Task goal →
Repeat exactly, and only, the lines of the entries below from the one with "You are a computer-use agent. The height" through the one with "Go to next article", both ends included.

Data excerpts
|---|

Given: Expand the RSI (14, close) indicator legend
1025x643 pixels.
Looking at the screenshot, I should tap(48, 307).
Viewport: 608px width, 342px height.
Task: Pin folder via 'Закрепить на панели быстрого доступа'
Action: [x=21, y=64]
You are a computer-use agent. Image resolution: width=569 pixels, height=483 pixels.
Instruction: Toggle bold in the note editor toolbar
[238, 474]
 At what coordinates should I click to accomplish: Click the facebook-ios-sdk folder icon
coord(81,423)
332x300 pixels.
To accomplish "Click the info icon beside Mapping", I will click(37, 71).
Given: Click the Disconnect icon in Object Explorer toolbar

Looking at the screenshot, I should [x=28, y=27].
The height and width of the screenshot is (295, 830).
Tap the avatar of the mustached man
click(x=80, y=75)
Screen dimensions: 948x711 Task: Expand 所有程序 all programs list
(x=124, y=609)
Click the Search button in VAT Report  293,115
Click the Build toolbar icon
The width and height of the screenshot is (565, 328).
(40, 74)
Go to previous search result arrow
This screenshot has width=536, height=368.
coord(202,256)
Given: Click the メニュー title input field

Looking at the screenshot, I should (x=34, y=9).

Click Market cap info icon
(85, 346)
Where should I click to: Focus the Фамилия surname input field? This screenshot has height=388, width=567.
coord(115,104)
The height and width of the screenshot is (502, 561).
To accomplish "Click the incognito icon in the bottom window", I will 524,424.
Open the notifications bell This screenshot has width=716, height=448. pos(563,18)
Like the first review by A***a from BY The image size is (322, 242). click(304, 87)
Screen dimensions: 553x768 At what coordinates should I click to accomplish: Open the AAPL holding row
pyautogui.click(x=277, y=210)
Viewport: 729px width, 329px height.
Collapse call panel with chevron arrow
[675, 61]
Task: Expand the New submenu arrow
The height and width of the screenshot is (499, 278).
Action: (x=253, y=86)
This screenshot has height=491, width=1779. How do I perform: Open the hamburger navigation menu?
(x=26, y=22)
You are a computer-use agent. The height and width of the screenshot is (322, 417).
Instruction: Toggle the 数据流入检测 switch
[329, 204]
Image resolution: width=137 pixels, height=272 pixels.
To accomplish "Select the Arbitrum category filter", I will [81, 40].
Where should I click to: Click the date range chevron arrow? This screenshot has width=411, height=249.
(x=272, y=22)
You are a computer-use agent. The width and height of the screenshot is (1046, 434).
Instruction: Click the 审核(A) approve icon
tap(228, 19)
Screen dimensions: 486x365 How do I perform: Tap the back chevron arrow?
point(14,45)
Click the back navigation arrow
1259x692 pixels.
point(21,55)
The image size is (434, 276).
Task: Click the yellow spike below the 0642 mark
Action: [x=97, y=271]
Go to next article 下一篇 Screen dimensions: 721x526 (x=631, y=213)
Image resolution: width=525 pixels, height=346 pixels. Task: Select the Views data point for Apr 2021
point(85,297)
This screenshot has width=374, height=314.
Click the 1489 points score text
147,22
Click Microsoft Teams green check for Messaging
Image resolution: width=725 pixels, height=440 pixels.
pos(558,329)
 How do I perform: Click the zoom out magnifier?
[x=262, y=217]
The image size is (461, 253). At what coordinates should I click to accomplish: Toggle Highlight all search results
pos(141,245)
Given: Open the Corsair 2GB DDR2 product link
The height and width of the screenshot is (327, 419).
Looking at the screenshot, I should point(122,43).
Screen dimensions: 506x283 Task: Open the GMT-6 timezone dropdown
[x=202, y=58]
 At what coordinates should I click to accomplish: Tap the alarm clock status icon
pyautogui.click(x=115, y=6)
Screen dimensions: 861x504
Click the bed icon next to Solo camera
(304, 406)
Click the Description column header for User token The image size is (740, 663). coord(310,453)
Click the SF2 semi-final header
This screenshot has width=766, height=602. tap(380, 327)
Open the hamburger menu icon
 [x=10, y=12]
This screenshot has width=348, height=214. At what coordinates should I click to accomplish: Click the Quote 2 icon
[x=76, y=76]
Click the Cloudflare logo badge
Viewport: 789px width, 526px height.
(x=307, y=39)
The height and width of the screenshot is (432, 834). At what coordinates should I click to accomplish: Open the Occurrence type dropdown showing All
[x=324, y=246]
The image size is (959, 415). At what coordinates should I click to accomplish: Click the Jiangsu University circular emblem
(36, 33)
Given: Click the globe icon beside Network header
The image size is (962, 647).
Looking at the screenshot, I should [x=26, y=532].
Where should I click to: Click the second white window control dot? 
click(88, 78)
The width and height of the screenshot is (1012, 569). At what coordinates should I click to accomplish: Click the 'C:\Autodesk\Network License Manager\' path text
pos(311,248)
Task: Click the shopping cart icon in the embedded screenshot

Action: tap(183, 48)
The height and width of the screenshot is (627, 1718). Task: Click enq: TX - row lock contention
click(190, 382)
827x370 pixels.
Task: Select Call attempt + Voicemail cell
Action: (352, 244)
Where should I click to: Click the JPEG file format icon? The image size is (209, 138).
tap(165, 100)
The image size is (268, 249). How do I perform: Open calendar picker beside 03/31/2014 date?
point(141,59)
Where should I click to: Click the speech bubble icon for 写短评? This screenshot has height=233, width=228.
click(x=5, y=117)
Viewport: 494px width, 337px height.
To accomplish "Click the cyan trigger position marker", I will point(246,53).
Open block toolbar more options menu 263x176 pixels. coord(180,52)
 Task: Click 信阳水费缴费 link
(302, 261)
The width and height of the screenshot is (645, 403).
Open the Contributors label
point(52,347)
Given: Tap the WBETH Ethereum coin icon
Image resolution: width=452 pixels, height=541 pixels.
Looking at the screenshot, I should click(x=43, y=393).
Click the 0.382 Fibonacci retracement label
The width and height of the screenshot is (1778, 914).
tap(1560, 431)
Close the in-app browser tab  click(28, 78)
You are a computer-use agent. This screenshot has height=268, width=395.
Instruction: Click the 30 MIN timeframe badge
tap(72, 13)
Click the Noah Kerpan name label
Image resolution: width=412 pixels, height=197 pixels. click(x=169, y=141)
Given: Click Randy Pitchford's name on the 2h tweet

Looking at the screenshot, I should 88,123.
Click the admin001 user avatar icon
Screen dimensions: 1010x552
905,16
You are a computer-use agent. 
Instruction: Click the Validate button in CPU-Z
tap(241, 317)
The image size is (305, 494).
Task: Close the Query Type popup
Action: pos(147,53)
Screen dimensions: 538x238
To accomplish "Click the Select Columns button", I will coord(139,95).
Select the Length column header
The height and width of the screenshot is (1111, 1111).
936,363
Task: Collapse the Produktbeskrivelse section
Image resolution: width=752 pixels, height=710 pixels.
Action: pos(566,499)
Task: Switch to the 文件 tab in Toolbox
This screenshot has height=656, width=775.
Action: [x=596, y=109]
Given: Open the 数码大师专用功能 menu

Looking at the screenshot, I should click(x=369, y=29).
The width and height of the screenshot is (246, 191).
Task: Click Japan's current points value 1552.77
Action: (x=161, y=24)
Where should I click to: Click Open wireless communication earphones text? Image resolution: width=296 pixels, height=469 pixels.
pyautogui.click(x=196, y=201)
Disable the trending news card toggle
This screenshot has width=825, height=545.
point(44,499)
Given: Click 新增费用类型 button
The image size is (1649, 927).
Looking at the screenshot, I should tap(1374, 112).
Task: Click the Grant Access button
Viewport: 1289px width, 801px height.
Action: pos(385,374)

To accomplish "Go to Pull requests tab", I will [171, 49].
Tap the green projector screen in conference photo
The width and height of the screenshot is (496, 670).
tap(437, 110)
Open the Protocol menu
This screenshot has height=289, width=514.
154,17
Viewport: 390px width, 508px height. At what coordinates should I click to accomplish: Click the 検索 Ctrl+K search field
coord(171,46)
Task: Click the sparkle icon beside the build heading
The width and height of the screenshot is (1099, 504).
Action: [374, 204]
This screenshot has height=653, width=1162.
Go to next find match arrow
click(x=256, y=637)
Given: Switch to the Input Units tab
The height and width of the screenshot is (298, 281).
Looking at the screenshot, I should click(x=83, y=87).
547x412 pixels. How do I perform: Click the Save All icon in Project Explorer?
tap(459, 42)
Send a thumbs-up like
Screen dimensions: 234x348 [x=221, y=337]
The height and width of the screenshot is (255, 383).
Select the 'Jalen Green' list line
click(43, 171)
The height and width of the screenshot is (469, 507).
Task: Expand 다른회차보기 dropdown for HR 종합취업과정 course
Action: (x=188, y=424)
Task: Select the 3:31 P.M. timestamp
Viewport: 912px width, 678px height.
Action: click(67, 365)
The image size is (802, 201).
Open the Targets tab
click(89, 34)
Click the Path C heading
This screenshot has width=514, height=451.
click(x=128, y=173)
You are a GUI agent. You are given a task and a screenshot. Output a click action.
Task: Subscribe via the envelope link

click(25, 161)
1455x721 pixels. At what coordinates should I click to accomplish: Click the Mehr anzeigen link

|---|

Solution for this exercise →
You are a computer-use agent. The height and width of the screenshot is (322, 417).
Instruction: Toggle the 数据流入检测 switch
[329, 204]
Image resolution: width=137 pixels, height=272 pixels.
To accomplish "Select the Arbitrum category filter", I will [81, 40].
Where should I click to: Click the date range chevron arrow? This screenshot has width=411, height=249.
(x=272, y=22)
You are a computer-use agent. The width and height of the screenshot is (1046, 434).
Instruction: Click the 审核(A) approve icon
tap(228, 19)
Screen dimensions: 486x365 How do I perform: Tap the back chevron arrow?
point(14,45)
Click the back navigation arrow
1259x692 pixels.
point(21,55)
The image size is (434, 276).
Task: Click the yellow spike below the 0642 mark
Action: [x=97, y=271]
Go to next article 下一篇 Screen dimensions: 721x526 (x=631, y=213)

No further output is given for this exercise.